** Work instructions **
In the material below, find every line containing the string "computer" and return it.
#### Task material ####
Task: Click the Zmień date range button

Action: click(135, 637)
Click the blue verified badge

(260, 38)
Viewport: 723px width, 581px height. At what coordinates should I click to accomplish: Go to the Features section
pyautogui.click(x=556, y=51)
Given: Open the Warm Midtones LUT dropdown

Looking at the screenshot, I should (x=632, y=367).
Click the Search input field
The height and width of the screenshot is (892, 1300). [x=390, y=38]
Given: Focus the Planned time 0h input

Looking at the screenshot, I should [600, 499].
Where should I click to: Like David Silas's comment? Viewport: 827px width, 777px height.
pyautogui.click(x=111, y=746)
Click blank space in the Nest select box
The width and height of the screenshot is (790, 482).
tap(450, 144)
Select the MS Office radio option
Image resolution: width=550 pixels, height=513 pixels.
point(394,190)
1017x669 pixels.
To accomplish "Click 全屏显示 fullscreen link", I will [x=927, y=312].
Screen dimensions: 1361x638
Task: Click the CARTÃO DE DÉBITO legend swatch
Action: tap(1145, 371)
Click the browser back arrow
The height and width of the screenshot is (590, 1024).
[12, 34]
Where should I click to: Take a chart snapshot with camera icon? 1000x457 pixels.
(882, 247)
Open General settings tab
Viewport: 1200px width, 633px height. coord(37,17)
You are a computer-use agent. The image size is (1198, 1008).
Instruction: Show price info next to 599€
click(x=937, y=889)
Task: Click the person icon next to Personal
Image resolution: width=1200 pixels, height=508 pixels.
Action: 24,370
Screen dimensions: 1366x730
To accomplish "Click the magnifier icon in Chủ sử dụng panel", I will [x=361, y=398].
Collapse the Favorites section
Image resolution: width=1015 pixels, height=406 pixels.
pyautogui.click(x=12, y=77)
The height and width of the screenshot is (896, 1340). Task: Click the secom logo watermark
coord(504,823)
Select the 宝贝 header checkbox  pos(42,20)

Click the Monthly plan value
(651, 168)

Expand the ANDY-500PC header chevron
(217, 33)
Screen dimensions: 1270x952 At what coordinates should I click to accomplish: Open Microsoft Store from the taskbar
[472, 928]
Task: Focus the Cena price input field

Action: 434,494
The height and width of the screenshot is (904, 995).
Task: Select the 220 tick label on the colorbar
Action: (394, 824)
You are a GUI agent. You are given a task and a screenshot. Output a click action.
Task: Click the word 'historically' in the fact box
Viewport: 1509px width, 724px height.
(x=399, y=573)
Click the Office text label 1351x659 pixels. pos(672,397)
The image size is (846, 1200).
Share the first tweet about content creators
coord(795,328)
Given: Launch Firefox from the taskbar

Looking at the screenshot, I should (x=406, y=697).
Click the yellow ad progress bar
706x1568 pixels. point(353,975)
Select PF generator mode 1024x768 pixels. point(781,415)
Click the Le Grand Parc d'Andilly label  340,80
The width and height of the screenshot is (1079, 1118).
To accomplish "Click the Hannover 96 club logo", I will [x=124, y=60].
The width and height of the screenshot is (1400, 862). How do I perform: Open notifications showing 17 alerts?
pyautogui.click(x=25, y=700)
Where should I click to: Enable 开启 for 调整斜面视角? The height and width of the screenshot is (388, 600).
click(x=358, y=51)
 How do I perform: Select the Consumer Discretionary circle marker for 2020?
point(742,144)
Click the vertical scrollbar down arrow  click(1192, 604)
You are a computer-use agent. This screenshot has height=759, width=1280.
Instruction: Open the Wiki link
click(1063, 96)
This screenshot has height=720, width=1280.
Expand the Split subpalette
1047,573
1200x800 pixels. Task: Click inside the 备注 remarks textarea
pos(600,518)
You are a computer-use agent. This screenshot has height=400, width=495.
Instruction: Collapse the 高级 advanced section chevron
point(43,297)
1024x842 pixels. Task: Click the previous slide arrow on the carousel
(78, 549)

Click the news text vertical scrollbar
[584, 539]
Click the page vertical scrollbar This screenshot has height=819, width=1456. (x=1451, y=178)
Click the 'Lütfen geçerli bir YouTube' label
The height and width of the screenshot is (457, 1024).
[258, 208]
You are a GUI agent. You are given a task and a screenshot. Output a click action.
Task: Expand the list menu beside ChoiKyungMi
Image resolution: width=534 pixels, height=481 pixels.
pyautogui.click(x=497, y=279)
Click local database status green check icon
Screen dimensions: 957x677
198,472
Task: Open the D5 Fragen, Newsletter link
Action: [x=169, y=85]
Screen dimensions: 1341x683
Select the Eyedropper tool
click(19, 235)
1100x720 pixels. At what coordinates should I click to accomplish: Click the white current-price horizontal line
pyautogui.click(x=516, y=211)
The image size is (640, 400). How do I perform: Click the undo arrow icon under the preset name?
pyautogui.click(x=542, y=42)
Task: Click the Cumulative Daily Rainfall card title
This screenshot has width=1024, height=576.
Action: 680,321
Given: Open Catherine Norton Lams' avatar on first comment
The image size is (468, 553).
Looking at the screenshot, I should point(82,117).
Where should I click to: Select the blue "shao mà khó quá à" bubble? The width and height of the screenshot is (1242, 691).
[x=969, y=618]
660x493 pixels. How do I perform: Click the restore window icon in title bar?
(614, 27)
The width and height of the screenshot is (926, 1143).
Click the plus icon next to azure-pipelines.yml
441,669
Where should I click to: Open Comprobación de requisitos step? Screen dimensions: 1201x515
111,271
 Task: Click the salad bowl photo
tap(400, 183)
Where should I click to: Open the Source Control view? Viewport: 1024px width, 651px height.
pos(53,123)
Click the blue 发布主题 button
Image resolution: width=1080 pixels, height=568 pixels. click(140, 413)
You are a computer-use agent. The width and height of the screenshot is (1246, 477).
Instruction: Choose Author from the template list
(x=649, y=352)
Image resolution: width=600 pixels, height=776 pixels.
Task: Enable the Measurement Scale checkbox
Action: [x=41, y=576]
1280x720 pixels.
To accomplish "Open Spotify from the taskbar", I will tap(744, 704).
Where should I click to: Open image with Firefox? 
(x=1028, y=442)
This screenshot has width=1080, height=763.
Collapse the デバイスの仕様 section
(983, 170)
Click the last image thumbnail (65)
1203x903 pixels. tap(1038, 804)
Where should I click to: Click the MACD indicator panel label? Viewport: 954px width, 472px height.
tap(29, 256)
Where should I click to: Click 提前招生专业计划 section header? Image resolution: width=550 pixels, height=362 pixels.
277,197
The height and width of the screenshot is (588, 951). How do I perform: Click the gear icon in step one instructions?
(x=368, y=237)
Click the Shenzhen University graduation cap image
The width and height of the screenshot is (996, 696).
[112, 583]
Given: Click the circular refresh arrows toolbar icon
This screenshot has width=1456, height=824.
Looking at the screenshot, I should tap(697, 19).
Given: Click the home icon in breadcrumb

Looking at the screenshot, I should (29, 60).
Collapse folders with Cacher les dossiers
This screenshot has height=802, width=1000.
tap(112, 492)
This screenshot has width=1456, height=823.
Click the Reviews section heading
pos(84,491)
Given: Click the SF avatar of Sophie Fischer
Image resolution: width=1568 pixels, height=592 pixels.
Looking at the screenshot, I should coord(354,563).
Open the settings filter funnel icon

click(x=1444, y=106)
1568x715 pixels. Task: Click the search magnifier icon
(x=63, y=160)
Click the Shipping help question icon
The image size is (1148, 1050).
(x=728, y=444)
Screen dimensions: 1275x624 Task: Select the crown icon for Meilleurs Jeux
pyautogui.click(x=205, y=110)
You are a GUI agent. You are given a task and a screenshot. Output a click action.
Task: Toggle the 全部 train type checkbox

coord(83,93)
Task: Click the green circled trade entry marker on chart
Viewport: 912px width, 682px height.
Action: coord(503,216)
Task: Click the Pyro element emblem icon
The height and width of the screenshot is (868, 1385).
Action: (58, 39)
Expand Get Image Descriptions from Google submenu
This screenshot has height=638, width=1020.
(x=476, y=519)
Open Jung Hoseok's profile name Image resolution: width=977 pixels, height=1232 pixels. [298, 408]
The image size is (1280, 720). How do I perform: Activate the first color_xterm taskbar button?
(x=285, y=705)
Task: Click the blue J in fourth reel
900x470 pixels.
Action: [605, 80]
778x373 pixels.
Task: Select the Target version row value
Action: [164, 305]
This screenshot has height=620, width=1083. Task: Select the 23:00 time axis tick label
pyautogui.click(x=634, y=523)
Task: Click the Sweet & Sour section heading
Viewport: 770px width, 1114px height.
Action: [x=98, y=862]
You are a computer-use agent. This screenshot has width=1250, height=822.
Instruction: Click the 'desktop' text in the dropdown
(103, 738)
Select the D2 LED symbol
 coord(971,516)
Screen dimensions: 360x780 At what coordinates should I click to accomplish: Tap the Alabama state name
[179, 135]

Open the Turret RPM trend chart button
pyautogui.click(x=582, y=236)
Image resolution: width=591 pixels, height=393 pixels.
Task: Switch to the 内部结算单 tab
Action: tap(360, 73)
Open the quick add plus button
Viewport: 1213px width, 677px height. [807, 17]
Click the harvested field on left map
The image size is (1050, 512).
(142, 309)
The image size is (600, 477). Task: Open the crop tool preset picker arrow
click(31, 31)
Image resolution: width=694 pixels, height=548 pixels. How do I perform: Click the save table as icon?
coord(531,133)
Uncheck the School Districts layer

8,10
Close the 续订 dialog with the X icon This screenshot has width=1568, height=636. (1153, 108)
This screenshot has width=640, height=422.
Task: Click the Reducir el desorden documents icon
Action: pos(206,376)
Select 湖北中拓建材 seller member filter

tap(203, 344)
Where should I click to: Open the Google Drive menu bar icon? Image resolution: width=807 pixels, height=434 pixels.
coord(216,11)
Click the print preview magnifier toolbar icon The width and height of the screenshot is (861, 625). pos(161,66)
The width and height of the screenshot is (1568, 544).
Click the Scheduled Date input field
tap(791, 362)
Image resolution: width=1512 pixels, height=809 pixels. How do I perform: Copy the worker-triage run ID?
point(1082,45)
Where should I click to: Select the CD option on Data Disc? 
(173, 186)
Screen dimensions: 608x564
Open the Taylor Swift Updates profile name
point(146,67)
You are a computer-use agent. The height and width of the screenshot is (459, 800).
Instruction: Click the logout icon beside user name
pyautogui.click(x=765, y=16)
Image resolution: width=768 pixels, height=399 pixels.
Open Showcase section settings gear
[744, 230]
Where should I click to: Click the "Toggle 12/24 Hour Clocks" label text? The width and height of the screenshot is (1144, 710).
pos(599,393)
####
** Finished exercise **
You are a computer-use agent. The image size is (1198, 1008).
You are a computer-use agent. This screenshot has height=759, width=1280.
You are a computer-use agent. This screenshot has height=400, width=495.
You are a computer-use agent. The width and height of the screenshot is (1246, 477).
You are a computer-use agent. This screenshot has width=1250, height=822.
You are a computer-use agent. The height and width of the screenshot is (459, 800).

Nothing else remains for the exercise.